2. Academic outreach

GPI aims to serve as a global hub both for scholars with existing interests in global priorities research, and for those who are interested in making forays into this area. Key vehicles for this include a regular series of workshops, a summer program for early career researchers and hosting academic visitors.

As above, this was the area of our activities that was hardest hit by the COVID-19 pandemic. To some extent this was a matter of choice: rather than try to simulate in remote form all the external-facing events that we would normally run in in-person format, we took the decision to shift our focus somewhat towards those activities that were relatively unaffected by the requirements of remote working (ie, largely, internal research activities).

While we were able to hold one workshop before the pandemic (in December 2019), we cancelled workshops that we had originally planned for March and June 2020, as well as our summer programme for early career researchers (the Early Career Conference Programme). We postponed two distinguished lectures and several planned academic visits. A small number of external visitors joined us remotely in summer 2020, regularly joining the remote events that by then constituted the bread-and-butter interactions among GPI’s own researchers.

All planned participants in the 2020 Early Career Conference Programme have been invited to participate in the 2021 programme without re-application. For the remainder of the pandemic, we will make heavier use of videoconferencing technology in order to continue with something more closely resembling our normal programme of external-facing research activities, so that our enterprise of building a researcher network is not too significantly set back.

3. Growing the organisation

As a young organisation, GPI is still very much in its formative stage. We are committed to establishing internal norms, culture and processes that are conducive to mission focus, productivity and staff well-being.

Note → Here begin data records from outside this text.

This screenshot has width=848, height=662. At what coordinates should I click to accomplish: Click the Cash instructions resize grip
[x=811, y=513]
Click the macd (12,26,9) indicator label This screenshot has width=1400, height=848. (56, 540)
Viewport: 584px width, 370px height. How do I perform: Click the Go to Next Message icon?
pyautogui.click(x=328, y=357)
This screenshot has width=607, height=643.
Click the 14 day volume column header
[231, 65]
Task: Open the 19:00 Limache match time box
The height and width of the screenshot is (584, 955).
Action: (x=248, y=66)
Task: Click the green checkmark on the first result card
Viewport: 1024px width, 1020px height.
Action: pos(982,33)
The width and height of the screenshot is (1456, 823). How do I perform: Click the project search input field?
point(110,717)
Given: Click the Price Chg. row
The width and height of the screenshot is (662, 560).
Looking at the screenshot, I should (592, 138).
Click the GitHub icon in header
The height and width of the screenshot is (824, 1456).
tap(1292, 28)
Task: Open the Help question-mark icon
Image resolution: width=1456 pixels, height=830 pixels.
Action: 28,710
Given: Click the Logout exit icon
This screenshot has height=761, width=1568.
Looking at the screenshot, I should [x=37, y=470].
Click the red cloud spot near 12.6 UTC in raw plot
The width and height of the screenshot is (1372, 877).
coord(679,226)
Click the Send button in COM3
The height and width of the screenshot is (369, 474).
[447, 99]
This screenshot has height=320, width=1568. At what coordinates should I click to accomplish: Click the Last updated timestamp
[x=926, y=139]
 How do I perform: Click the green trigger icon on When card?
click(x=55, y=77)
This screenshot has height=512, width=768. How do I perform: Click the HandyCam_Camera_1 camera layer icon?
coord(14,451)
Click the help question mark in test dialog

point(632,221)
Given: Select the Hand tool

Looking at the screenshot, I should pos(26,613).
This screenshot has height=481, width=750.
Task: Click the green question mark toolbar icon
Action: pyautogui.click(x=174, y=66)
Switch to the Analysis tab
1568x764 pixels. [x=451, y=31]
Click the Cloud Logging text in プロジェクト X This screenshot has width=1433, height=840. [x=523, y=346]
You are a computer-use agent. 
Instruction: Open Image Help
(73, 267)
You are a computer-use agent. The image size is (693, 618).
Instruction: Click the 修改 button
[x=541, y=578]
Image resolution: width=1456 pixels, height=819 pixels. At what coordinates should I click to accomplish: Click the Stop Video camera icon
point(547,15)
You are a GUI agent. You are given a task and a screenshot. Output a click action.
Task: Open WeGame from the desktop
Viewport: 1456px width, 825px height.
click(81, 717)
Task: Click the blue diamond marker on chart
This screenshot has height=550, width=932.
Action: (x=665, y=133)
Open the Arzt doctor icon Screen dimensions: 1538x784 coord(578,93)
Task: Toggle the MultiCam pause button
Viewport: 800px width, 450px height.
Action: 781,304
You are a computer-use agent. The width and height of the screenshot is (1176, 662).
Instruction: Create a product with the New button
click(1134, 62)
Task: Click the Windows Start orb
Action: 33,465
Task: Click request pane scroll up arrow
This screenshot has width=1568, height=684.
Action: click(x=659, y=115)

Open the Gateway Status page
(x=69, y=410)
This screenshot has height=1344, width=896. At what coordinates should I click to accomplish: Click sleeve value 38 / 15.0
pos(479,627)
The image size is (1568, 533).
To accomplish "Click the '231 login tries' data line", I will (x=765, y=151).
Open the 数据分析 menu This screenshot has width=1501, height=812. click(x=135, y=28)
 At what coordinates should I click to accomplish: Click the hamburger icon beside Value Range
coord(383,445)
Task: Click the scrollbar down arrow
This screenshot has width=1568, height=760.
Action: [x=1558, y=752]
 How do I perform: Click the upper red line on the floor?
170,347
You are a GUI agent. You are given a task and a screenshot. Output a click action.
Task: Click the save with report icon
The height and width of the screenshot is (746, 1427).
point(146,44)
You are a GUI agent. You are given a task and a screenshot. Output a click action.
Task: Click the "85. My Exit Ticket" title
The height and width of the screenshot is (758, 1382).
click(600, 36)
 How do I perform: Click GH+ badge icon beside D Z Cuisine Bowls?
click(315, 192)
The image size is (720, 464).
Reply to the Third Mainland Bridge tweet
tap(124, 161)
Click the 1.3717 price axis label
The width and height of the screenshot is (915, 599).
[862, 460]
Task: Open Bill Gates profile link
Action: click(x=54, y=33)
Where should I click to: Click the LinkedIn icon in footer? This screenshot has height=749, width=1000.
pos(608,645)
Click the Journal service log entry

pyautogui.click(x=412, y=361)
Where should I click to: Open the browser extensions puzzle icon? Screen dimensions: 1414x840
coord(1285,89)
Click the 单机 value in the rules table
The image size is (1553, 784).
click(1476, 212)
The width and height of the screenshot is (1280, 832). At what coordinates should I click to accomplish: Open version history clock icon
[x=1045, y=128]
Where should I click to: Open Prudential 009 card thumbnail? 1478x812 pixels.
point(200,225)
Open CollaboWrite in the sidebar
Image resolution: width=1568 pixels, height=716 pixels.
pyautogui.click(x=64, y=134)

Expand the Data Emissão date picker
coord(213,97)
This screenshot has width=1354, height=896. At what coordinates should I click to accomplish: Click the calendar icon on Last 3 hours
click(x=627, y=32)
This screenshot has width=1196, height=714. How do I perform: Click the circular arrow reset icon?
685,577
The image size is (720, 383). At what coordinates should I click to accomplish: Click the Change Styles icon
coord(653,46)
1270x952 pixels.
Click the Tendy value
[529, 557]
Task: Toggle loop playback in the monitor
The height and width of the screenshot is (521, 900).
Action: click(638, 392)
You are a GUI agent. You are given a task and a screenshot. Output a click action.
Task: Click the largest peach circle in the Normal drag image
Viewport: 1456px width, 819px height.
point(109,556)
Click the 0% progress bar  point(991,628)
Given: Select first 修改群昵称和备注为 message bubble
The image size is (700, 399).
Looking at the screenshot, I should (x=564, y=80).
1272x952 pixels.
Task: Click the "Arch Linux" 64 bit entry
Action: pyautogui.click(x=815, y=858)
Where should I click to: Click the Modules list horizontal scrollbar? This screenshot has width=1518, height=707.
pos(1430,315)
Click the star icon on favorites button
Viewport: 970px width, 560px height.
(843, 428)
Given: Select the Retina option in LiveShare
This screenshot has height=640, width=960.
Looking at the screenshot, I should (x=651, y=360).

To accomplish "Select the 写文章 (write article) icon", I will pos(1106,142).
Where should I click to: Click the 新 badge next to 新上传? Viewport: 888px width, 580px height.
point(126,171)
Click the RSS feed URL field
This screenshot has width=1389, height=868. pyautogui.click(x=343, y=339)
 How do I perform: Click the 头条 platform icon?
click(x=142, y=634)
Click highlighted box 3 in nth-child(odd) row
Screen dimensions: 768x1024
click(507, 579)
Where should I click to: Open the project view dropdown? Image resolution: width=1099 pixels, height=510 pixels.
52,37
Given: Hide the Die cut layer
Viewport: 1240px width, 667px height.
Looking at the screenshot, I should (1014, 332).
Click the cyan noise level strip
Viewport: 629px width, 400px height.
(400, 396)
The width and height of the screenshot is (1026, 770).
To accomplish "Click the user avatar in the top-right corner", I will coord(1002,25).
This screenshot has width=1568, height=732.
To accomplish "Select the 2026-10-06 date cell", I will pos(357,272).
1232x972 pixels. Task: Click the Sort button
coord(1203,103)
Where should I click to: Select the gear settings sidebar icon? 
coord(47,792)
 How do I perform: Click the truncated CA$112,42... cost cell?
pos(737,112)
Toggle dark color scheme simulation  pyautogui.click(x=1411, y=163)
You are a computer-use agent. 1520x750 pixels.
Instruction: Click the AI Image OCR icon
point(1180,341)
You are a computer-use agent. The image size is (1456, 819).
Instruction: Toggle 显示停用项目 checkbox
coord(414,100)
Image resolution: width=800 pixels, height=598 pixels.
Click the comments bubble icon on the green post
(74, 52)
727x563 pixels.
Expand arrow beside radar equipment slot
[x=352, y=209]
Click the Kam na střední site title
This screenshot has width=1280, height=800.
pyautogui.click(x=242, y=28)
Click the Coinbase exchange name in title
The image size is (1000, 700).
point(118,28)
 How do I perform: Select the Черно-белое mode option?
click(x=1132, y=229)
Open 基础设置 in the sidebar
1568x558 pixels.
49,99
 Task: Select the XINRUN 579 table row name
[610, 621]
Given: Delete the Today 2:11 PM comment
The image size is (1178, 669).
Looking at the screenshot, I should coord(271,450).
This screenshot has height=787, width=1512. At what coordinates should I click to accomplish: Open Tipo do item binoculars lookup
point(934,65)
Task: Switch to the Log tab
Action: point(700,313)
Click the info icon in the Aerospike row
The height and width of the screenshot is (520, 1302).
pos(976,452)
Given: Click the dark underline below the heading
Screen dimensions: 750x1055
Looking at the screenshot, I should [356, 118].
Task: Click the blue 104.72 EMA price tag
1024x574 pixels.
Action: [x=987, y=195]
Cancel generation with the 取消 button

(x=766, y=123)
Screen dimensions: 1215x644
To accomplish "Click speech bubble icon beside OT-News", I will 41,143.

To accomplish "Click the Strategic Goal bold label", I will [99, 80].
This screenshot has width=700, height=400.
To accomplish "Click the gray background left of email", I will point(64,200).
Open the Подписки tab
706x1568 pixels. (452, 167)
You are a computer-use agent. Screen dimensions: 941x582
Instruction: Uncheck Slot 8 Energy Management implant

Accordingly, this year we have

  • Continued to experiment with innovative formats for internal research meetings,
  • Researched and begun to embed best practice in line management, as it applies to a research organisation,
  • Begun investigation of using more sophisticated metrics to track GPI’s progress and impact,
  • Begun to establish a comprehensive package of onboarding materials and activities for new hires, and
  • Established a regular and varied programme of internal social events.

Diversity deserves special comment. GPI operates at the intersection of environments each of which is significantly dominated by white males: the academic fields of economics and philosophy on the one hand, and the effective altruism community on the other. Relatedly, GPI itself shares this feature. We are committed to ensuring both that people of all characteristics feel comfortable at GPI (whether as staff members, visitors or participants in our events), and that the enterprise of global priorities research does not lose out on talent as a result of underrepresentation of these groups. Over the course of the year, we have conducted extensive initial research into best practice to address both of these issues. We will continue this process into the coming year, aiming to draw up an extensive list of diversity-promoting measures that GPI is in a position to take in the course of its activities (eg in hiring and outreach activities, in steering office atmosphere and in organising workshops).